The immediate effect of Dobbs was a patchwork of state-by-state rules. Some states had “trigger laws” designed to ban abortion automatically if Roe were ever overturned. Others moved quickly to pass new restrictions. As of early 2026, roughly a dozen states enforce near-total bans on abortion, and many more restrict it based on gestational age, with cutoffs ranging from about six weeks to the point of viability. A smaller number of states have moved in the opposite direction, enacting laws or constitutional amendments that affirmatively protect abortion access.
Federal law remains in flux as well. The federal emergency-care statute known as EMTALA requires hospitals that accept Medicare funding to stabilize patients experiencing medical emergencies. In 2022, federal guidance stated that this obligation included providing abortion when medically necessary in emergencies, even in states with bans. That guidance was rescinded in June 2025, though federal officials have stated that EMTALA still requires stabilizing care for pregnant patients facing medical emergencies.
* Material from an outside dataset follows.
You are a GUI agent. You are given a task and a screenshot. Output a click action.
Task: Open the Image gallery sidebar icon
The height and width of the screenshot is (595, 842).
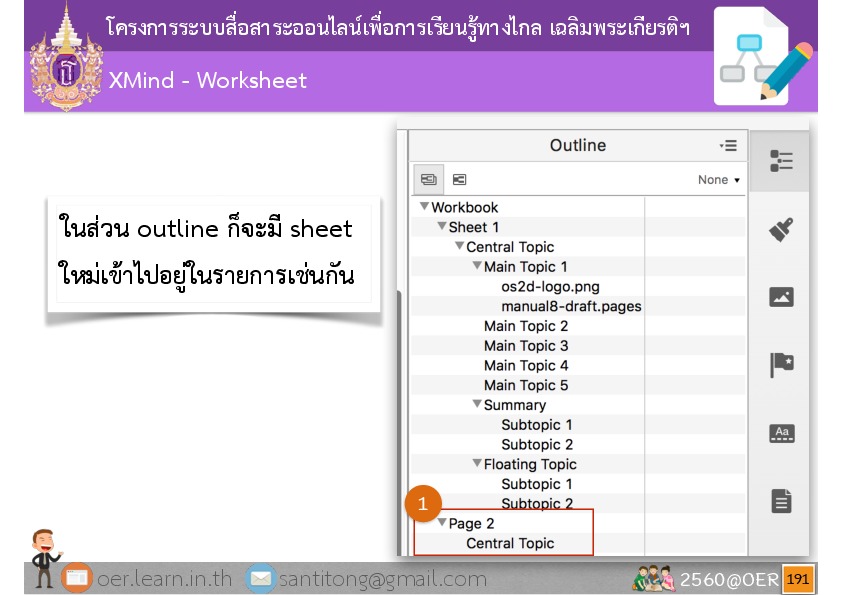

What that means in practice is now a point of active dispute between the federal government and individual states.
Medication abortion has become another legal flashpoint. Mifepristone, one of the two drugs used in medication abortion, was approved by the FDA decades ago and has been available by mail through telehealth prescriptions in recent years. As of mid-2026, the Supreme Court has allowed mail access to mifepristone to continue under a temporary stay while lower-court litigation proceeds. The underlying dispute centers on whether the FDA’s policies permitting telehealth prescriptions and mail delivery can override state-level bans. The final outcome of that litigation will determine whether medication abortion remains accessible across state lines.